*TASK GOAL*.
Copy out each line of the data that includes the string "computer".

*Collected data*.
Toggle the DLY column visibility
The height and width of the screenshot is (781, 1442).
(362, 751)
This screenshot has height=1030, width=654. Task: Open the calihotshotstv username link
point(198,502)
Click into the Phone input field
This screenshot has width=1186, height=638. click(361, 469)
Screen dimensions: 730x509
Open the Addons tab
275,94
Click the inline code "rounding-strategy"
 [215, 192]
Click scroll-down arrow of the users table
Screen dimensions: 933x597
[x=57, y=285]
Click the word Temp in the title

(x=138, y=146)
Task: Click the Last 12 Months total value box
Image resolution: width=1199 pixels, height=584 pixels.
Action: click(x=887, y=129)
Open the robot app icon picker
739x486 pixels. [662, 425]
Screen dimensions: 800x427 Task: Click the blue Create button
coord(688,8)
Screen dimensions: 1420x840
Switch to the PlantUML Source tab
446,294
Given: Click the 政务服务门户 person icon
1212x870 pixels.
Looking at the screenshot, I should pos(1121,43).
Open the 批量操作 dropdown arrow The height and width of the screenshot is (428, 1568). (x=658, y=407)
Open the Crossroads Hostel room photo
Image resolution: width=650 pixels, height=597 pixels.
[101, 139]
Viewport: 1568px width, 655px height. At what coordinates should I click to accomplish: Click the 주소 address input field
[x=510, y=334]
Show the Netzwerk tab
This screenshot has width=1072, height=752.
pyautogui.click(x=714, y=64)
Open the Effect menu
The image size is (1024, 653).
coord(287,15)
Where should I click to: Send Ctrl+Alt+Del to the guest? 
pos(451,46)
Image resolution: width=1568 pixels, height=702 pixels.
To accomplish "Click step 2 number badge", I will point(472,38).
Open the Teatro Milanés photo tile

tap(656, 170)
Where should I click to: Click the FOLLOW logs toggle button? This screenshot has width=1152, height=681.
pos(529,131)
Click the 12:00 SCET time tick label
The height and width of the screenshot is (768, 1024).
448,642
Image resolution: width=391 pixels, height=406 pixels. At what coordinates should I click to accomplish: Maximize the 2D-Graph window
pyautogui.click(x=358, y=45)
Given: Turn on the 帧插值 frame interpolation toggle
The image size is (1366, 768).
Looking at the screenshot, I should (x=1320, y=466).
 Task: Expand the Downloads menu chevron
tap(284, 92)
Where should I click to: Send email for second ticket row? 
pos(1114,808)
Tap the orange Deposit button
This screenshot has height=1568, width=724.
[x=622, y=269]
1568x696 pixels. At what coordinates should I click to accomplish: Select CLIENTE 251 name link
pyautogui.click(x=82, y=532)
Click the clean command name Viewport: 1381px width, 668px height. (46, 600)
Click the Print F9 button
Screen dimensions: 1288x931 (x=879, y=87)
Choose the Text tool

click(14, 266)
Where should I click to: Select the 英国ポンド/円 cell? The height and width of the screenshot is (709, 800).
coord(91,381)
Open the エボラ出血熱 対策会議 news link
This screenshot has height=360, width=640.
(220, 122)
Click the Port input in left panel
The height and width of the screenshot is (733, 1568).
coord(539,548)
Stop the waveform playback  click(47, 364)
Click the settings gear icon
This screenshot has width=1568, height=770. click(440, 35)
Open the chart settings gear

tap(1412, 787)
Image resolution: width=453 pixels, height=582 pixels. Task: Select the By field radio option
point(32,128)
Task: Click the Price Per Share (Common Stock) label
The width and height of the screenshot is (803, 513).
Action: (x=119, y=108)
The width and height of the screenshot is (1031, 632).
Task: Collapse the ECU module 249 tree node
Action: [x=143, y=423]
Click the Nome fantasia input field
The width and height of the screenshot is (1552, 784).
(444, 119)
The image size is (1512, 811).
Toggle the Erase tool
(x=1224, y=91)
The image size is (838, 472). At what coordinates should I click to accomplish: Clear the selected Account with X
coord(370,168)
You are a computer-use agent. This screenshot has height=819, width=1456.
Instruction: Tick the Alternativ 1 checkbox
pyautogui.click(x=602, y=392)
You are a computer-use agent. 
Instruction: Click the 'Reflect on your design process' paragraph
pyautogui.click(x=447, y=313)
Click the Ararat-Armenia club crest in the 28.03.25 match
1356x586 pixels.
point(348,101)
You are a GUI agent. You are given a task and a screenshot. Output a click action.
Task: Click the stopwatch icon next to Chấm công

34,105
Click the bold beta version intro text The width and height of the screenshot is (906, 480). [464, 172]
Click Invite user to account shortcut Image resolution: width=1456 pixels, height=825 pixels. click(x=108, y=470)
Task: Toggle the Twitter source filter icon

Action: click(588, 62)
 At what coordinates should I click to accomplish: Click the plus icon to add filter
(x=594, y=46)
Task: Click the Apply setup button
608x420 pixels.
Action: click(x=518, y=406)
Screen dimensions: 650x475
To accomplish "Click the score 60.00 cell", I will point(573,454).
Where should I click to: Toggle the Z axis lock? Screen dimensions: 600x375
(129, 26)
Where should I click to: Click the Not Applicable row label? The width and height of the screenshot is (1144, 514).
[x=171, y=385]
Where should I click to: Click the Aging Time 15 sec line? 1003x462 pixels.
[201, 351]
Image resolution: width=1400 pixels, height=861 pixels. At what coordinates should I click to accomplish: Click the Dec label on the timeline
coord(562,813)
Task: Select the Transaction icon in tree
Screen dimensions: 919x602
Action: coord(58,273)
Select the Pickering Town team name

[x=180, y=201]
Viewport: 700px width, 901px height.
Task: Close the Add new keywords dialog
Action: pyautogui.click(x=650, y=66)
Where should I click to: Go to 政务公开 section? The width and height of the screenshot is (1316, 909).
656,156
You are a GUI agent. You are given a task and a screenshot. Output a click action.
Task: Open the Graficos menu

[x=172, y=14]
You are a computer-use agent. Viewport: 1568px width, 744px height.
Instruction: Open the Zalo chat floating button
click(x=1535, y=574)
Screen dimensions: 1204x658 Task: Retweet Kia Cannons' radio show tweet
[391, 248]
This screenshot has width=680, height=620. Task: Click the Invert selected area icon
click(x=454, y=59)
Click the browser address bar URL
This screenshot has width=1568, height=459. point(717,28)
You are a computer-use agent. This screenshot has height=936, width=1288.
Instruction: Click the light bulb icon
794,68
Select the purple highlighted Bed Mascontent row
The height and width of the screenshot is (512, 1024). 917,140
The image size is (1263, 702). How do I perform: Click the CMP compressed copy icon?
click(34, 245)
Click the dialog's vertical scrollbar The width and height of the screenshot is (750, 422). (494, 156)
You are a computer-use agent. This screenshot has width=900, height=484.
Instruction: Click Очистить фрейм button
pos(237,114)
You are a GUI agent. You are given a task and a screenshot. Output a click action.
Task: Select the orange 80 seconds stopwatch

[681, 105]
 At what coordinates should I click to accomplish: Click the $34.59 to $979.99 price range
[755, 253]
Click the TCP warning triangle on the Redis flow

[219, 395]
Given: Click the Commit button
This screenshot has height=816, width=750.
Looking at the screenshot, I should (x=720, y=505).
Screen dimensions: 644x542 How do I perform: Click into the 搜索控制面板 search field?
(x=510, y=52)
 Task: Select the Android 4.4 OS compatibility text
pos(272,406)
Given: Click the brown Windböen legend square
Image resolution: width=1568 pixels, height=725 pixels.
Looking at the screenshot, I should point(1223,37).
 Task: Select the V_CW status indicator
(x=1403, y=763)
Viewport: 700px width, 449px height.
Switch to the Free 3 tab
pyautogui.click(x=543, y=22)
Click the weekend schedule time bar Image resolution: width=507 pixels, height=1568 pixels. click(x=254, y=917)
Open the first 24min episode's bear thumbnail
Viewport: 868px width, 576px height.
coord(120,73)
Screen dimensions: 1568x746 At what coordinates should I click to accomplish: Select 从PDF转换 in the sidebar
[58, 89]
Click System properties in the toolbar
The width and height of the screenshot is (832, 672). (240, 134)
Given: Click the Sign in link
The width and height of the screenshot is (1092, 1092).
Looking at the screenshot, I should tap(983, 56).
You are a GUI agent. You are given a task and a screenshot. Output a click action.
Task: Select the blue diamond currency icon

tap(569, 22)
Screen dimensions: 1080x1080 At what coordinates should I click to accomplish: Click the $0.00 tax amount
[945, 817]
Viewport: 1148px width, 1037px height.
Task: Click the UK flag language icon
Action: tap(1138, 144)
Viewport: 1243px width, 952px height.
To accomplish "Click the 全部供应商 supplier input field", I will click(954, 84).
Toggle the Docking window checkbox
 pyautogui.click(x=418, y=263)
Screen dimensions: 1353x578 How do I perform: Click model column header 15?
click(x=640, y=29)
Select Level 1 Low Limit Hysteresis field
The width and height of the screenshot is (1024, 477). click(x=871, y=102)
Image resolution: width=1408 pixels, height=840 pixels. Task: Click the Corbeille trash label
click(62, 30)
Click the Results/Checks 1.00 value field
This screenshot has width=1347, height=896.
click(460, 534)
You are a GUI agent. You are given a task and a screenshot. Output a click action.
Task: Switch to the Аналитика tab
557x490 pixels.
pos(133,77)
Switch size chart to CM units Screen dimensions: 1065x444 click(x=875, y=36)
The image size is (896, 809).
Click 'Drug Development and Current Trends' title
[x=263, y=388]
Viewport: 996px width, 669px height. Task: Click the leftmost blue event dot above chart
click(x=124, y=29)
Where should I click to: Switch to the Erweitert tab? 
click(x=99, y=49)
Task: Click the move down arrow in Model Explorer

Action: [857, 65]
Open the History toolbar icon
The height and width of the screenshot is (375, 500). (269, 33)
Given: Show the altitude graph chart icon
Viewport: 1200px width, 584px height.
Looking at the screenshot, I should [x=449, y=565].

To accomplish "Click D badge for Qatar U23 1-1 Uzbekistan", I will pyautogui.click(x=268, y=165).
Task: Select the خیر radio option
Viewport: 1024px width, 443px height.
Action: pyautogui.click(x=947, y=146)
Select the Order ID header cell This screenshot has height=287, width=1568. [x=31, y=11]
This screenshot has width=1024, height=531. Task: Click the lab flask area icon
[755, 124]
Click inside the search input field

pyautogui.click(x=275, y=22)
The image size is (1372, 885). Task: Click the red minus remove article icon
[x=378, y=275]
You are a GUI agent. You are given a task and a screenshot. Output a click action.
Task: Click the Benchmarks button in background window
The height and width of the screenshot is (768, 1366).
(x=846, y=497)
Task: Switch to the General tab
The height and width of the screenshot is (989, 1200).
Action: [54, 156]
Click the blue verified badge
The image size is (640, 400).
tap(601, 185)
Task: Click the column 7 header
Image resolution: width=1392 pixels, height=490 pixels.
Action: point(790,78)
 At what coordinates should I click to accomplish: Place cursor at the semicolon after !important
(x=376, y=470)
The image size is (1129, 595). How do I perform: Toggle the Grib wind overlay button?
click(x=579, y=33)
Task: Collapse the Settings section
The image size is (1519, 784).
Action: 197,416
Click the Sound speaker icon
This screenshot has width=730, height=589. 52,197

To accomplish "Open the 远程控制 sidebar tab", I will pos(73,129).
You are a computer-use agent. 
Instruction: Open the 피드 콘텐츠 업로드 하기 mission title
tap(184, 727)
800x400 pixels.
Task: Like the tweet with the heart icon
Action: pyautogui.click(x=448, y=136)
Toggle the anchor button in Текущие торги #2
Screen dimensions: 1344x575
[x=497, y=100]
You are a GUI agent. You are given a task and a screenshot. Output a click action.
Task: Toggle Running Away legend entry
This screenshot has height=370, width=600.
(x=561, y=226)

*THE ANSWER*.
You are a computer-use agent. This screenshot has height=819, width=1456.
You are a computer-use agent. 
You are a computer-use agent. Viewport: 1568px width, 744px height.
You are a computer-use agent. This screenshot has height=936, width=1288.
You are a computer-use agent. This screenshot has width=900, height=484.
You are a computer-use agent. 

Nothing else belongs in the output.